[Newbies] Collection>>Includes:...
David T. Lewis
lewis at mail.msen.com
Sat Aug 5 13:07:21 UTC 2006
On Fri, Aug 04, 2006 at 08:22:40PM +0200, florent trolat wrote:
> Hi,
>
> I've define an '=' message for an oject and I want to use this object in
> a Collection.
>
> I've seen that 'incudes:' message use '=' or not '==' and it's not fun
> for me!
>
> I think that '=' message is to compare two objects and '==' to know if
> the two object are one!
>
> So for me 'includes:' must use '==' or not '='...
>
> May be I have not understand something...
Many kinds of collections use '=' for comparison, but there are
also collections that do exactly what you want. For example, an
IdentityDictionary is a Dictionary that uses '==' for comparison.
Look for classes with "Identity" in their names to see them all.

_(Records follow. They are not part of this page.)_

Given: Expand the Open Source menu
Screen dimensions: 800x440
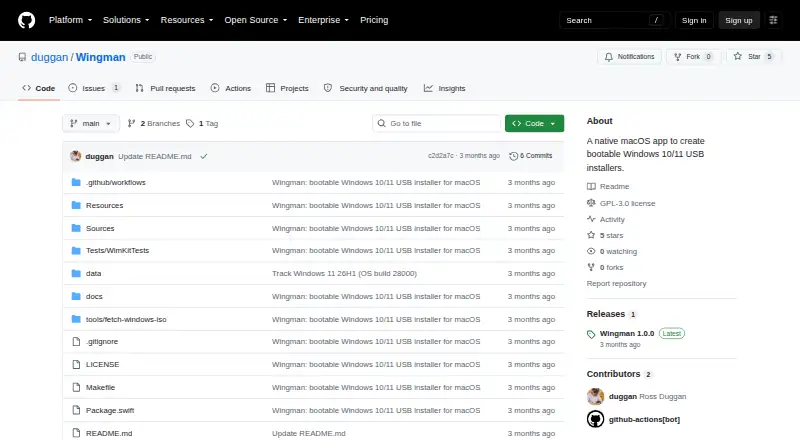Looking at the screenshot, I should tap(256, 20).
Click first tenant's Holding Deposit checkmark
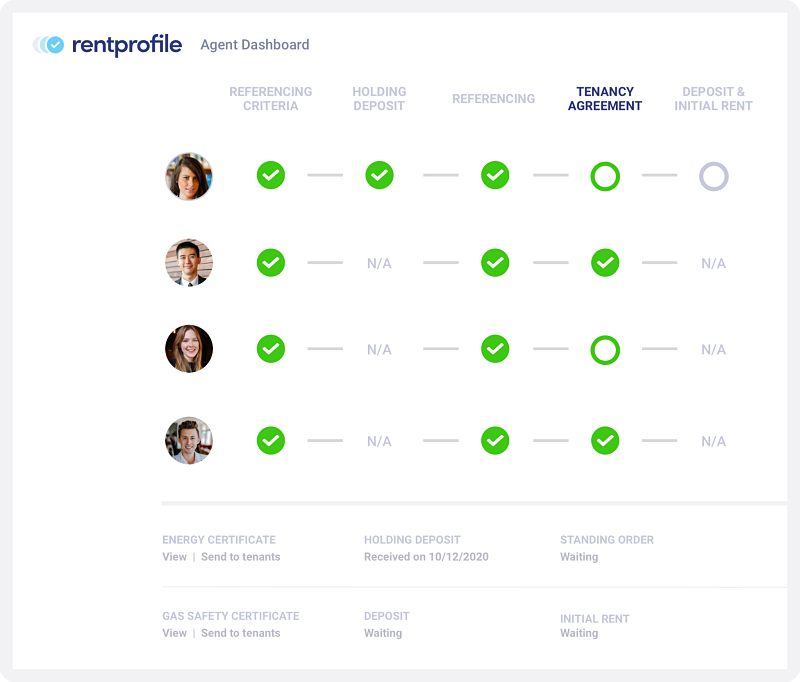Viewport: 800px width, 682px height. (x=380, y=175)
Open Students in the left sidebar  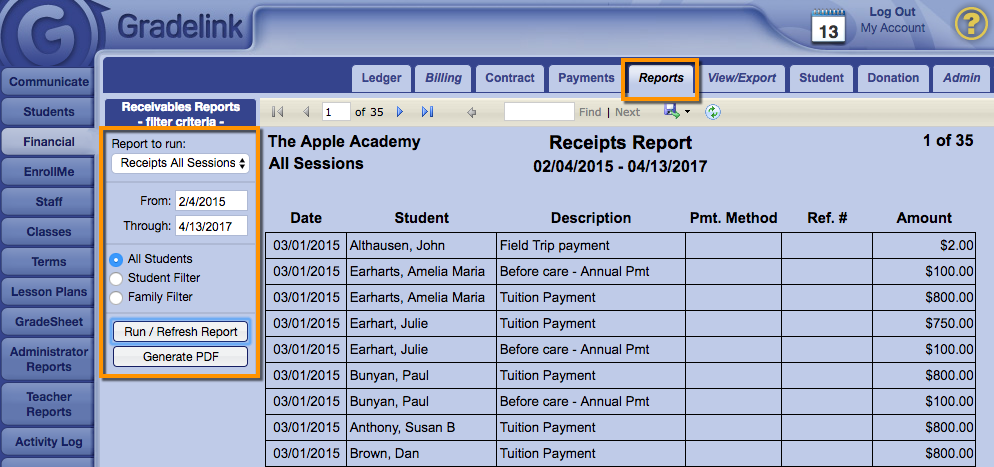tap(49, 112)
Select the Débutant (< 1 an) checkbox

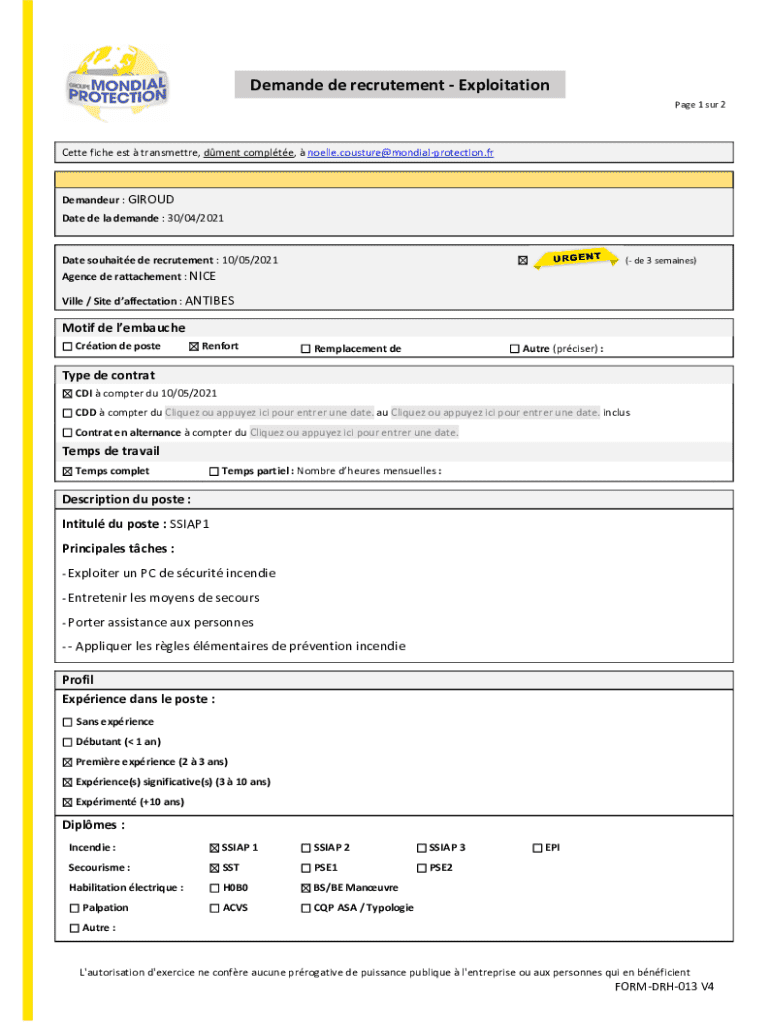(x=67, y=742)
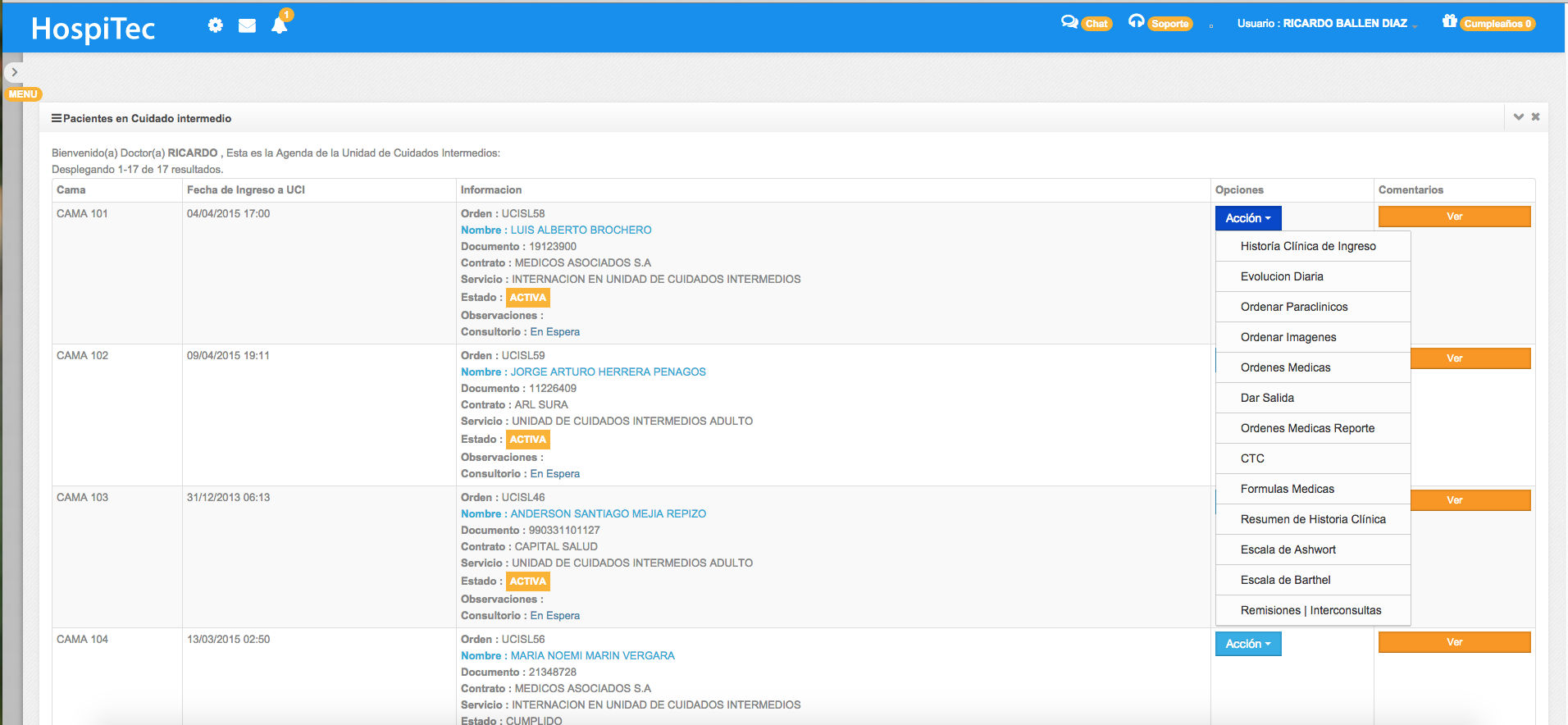Open the mail envelope icon
Image resolution: width=1568 pixels, height=725 pixels.
247,25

FYI, just as a matter of convention, it is common to refer to
the method 'includes:' as #includes, or as '==' as #==. This
convention comes about because within Smalltalk, a method selector
is a symbol such as #includes:, and this is the way folks usually
refer to them in email.
I'll also mention that if you implement the #= method, you
probably also will want to implement #hash. See the comment in
the #= method of class object (which, by the way, would usually
be written as Object>>= or Object>>hash in an email). Look at
implementors of #hash for examples of what to do.